▶ WORK REQUIRED
Using the data below, return the stretch from the line that contains "Screen dimensions: 1348x896" through the line that contains "Screen dimensions: 751x513", both included, exactly as it stands and nothing beyond it.
SOURCE MATERIAL section start
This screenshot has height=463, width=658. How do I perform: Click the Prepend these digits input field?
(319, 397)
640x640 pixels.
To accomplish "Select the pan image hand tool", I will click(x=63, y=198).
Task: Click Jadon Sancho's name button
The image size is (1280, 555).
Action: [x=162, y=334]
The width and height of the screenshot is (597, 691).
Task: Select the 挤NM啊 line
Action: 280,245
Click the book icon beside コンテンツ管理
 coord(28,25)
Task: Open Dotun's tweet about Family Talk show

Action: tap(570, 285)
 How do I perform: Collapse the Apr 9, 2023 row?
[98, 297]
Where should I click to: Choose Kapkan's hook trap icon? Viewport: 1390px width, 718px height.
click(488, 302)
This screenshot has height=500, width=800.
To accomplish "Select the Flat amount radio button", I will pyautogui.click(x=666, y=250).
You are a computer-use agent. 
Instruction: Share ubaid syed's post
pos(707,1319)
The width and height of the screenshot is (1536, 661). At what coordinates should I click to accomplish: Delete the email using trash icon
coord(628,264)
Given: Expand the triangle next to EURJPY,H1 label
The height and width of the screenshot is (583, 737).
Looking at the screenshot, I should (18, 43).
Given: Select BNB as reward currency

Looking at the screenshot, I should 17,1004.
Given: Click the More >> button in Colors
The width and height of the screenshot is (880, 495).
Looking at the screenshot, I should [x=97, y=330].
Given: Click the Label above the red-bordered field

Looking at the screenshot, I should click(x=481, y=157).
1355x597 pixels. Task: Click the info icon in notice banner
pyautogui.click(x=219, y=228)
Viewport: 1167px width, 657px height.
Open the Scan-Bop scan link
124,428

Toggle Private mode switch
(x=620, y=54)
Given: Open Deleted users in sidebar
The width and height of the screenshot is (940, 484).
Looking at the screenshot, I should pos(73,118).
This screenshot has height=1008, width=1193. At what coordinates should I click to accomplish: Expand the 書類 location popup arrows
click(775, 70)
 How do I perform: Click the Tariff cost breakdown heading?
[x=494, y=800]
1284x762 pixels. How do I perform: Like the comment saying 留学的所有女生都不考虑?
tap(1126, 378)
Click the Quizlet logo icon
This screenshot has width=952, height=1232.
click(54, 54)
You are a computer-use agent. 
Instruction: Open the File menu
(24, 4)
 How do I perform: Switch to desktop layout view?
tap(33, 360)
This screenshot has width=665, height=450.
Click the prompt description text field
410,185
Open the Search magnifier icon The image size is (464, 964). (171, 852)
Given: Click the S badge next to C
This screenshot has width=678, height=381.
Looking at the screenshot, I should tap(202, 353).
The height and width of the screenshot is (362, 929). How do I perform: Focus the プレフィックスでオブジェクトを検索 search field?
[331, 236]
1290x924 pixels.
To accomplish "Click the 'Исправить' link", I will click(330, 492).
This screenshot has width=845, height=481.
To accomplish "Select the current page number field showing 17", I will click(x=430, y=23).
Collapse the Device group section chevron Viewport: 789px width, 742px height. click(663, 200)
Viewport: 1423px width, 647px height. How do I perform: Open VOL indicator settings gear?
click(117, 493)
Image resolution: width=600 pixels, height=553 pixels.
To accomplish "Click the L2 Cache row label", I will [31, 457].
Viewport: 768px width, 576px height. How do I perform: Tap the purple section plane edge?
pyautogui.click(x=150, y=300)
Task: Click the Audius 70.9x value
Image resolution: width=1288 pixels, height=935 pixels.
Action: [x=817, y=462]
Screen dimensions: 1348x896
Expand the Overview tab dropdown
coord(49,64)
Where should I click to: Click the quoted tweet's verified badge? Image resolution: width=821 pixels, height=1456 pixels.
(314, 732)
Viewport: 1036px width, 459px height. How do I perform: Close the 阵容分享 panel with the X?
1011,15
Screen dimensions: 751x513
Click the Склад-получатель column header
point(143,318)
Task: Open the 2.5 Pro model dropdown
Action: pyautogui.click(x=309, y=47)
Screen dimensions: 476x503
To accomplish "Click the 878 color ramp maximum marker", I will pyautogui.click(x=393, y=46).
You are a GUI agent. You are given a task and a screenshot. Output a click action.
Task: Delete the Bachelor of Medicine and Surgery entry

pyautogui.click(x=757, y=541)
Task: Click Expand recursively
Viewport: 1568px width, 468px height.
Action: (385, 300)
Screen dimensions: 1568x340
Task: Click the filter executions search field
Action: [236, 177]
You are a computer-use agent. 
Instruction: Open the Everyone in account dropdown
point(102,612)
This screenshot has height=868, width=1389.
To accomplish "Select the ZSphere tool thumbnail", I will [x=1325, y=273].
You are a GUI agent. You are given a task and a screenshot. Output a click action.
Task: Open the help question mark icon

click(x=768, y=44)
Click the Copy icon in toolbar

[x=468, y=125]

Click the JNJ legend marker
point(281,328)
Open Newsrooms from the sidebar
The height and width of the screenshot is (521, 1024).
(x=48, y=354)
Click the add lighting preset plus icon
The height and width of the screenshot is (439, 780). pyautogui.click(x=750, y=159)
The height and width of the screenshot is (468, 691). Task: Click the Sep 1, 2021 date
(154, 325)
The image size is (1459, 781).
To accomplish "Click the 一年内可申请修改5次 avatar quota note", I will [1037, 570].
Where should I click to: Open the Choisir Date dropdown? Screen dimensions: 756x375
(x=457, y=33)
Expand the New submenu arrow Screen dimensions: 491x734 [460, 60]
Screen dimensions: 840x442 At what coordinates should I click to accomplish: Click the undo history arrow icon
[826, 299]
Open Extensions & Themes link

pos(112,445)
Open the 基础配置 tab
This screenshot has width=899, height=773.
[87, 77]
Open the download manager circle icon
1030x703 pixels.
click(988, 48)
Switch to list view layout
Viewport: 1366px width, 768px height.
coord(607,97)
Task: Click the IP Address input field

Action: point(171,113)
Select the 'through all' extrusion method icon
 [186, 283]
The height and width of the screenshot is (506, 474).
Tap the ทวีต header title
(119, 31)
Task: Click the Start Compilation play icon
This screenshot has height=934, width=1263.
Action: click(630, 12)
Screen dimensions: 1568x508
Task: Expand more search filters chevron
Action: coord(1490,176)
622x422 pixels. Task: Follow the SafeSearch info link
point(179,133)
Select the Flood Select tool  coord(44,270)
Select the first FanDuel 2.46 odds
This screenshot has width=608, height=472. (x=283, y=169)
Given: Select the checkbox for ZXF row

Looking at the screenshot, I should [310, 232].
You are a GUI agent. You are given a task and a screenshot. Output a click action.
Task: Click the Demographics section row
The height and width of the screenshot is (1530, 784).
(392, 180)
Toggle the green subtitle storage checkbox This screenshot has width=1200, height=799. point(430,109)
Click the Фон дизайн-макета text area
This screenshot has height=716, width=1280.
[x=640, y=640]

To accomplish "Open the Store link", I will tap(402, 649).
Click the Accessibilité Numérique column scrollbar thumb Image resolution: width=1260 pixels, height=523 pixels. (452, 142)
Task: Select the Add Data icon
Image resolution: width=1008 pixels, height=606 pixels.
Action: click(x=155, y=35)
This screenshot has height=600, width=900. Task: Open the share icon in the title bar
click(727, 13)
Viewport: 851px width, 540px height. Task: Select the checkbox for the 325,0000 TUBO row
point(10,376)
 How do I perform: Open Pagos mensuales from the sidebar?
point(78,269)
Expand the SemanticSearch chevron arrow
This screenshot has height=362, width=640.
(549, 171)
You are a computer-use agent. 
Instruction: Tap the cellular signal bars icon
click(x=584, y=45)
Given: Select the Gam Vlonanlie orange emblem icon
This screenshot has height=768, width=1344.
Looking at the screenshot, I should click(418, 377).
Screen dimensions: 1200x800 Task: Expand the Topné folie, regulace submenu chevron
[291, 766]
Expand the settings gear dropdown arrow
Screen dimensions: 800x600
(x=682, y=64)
SOURCE MATERIAL section end
▶ SOLUTION TO THIS EXERCISE
Screen dimensions: 1348x896
Expand the Overview tab dropdown
coord(49,64)
Where should I click to: Click the quoted tweet's verified badge? Image resolution: width=821 pixels, height=1456 pixels.
(314, 732)
Viewport: 1036px width, 459px height. How do I perform: Close the 阵容分享 panel with the X?
1011,15
Screen dimensions: 751x513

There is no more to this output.